A notable downside of MTM is that it only handles evenly-spaced data. Small potatoes! As we saw above, the data are not that far from evenly-spaced, so let’s interpolate and see what we get. Conveniently, both the interpolation routine and MTM are available within the astrochron package.
library(astrochron)
dfs = data.frame(time=t,temp=X)
dti = 2.5 # interpolation interval, corresponding to the mode of the \Delta t distribution
dfe = linterp(dfs,dt=dti)
tbw = 2 #time-bandwidth product for the analysis; we use the minimum allowed to limit smoothing.
Most of the astrochron
routines produce a diagnostic
graphical output, which you can silence by turning the
genplot
flag to FALSE
. However, it is
instructive to take a peak at the top-left panel and see where the
interpolation has made a difference. We see that the black line closely
espouses the red measurements for most of the timeseries, reassuring us
that this process did not introduce spurious excursions or
oscillations.
Now let’s compute the spectrum using MTM on the equally-spaced data
stored in dfe
. We continue to manually label Milankovitch
frequencies (in orange) and label in green (technically, “chartreuse”)

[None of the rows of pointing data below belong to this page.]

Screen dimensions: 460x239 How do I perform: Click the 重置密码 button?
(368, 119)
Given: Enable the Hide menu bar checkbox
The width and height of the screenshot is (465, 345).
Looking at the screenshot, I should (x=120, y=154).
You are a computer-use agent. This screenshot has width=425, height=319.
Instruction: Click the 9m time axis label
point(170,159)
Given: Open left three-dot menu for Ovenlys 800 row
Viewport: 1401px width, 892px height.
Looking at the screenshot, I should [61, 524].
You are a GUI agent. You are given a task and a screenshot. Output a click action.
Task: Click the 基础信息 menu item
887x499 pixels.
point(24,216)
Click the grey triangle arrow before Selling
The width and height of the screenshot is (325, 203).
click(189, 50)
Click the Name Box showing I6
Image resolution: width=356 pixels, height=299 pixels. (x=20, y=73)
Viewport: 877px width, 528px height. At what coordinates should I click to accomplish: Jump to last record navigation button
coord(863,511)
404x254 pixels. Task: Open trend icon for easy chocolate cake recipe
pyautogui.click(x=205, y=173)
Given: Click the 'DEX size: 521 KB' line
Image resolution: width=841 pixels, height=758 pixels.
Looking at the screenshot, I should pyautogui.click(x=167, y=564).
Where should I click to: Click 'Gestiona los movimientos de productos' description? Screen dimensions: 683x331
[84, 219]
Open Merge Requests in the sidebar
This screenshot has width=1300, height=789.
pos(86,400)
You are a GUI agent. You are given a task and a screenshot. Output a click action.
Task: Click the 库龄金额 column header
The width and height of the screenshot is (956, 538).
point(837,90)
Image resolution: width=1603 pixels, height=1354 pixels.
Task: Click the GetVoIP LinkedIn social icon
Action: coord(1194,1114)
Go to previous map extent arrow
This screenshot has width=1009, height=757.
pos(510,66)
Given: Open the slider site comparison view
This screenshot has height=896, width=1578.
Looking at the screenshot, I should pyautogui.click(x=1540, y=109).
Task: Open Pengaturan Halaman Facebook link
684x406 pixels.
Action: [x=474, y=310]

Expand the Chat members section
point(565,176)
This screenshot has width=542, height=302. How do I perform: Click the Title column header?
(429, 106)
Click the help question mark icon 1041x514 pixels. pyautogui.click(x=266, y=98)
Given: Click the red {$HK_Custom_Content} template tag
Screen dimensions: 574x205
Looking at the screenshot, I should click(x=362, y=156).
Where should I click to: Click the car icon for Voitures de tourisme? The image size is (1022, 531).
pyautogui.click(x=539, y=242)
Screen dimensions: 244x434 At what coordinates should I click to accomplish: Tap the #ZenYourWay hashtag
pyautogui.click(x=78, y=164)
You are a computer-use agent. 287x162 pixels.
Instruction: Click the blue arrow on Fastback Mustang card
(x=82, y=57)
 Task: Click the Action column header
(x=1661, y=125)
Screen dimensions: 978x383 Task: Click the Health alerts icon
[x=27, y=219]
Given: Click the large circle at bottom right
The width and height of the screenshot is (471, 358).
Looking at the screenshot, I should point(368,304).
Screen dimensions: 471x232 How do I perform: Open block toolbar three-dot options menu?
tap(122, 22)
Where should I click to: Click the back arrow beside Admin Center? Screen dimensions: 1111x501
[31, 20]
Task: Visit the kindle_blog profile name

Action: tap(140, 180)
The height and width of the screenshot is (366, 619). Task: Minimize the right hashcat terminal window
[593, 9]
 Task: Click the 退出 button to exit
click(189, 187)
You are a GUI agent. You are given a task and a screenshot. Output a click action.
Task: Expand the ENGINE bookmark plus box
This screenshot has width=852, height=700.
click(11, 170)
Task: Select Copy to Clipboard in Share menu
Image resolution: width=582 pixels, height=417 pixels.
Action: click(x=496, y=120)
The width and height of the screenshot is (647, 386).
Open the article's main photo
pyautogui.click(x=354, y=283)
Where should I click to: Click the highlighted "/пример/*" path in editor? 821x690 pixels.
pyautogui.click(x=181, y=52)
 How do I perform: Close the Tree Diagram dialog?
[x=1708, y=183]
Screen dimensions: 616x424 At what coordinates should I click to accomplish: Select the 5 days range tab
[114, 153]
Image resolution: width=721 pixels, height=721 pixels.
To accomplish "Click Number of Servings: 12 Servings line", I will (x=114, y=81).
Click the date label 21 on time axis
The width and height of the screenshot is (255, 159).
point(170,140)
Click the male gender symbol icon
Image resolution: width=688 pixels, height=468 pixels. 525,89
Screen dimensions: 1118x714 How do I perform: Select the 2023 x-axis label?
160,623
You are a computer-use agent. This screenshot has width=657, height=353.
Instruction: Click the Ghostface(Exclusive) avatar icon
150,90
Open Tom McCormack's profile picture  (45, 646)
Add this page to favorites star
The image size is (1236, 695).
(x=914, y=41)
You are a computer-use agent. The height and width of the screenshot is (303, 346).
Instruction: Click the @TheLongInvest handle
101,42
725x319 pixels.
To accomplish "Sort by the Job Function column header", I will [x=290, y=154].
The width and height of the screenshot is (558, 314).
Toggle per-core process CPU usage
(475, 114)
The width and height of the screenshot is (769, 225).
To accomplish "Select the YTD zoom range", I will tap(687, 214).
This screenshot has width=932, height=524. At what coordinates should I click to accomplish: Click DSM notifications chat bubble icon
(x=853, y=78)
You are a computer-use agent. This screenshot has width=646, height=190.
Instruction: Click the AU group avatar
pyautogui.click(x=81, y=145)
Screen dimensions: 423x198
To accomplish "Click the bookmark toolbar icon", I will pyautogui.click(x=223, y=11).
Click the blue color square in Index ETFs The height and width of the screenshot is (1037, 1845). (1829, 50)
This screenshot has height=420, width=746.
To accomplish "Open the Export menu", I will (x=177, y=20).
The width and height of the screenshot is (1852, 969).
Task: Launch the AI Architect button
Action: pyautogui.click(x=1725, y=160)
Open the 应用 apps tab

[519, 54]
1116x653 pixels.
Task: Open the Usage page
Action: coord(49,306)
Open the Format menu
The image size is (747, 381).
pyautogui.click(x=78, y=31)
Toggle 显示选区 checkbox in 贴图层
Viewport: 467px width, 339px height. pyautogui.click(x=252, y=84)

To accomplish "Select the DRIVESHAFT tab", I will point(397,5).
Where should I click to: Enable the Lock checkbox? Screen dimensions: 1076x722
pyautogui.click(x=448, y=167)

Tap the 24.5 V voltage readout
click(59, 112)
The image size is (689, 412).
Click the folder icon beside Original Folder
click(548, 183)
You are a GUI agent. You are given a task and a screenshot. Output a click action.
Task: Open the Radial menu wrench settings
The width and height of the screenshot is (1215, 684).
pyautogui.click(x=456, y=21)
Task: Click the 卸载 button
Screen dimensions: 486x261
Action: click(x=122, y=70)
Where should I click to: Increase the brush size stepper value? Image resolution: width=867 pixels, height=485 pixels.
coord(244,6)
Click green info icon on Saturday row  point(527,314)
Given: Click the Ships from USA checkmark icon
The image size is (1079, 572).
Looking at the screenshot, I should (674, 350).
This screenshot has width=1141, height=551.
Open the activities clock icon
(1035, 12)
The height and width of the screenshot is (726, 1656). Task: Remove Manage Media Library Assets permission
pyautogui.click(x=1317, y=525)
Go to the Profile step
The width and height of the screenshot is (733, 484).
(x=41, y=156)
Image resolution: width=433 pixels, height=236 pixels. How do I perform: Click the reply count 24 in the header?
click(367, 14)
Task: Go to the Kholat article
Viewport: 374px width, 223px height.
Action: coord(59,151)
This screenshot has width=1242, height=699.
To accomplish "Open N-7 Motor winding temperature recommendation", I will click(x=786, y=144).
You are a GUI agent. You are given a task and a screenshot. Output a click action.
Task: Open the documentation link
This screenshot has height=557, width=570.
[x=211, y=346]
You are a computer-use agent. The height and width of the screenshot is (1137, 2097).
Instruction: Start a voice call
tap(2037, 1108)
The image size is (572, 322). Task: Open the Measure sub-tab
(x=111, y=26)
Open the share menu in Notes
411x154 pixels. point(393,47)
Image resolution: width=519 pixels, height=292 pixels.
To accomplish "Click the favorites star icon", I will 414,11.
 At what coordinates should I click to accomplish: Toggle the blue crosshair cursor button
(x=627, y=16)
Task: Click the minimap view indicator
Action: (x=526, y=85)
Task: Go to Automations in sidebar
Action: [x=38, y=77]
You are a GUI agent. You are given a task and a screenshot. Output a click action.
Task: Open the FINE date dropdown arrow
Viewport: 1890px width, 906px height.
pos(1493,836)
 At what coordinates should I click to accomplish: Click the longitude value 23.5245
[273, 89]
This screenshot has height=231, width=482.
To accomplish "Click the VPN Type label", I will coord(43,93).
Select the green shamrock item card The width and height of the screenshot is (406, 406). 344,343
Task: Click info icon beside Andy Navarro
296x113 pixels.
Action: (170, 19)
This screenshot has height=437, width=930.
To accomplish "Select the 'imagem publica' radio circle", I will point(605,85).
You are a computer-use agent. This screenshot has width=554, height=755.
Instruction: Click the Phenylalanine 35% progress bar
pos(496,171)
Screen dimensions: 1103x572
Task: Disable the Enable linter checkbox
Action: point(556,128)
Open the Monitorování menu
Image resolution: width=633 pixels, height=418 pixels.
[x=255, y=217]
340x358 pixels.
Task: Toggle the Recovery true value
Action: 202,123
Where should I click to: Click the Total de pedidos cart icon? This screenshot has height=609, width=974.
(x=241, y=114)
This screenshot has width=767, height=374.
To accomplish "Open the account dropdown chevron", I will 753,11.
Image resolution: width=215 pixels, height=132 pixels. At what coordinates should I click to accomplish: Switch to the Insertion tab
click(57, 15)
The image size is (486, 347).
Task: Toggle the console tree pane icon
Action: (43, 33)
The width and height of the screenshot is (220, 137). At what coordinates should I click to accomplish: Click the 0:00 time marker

the periodicities identified as significant by the test. Here, we start
with the default option of a test against an AR(1) background.
spec.mtm <- computeSpectraEns(dfe$time,dfe$temp,method = 'mtm', tbw=tbw) # tbw is the time-bandwidth product, p in the above
sig.freq <- astrochron::mtm(dfe,tbw=tbw, padfac=5,ar1=TRUE,genplot = F,output=2, verbose = F, detrend=T)
mtm.df <- data.frame("freq" = spec.mtm$freqs, "pwr" = spec.mtm$power)
# plot this
prange = c(5,1000)
p.mtm <- plotSpectrum(mtm.df,x.lims=prange,x.ticks = pticks, y.lims = c(1e-6,10), color.line='purple') +
ggtitle("IODP 846 d18O, Multi-taper method, AR(1) null") + xlab("Period (ky)") +
geoChronRPlotTheme()
# label periodicities of interest
p.mtm <- periodAnnotate(p.mtm, periods = c(19,23,41,100), y.lims = c(1e-6,1),color = "purple")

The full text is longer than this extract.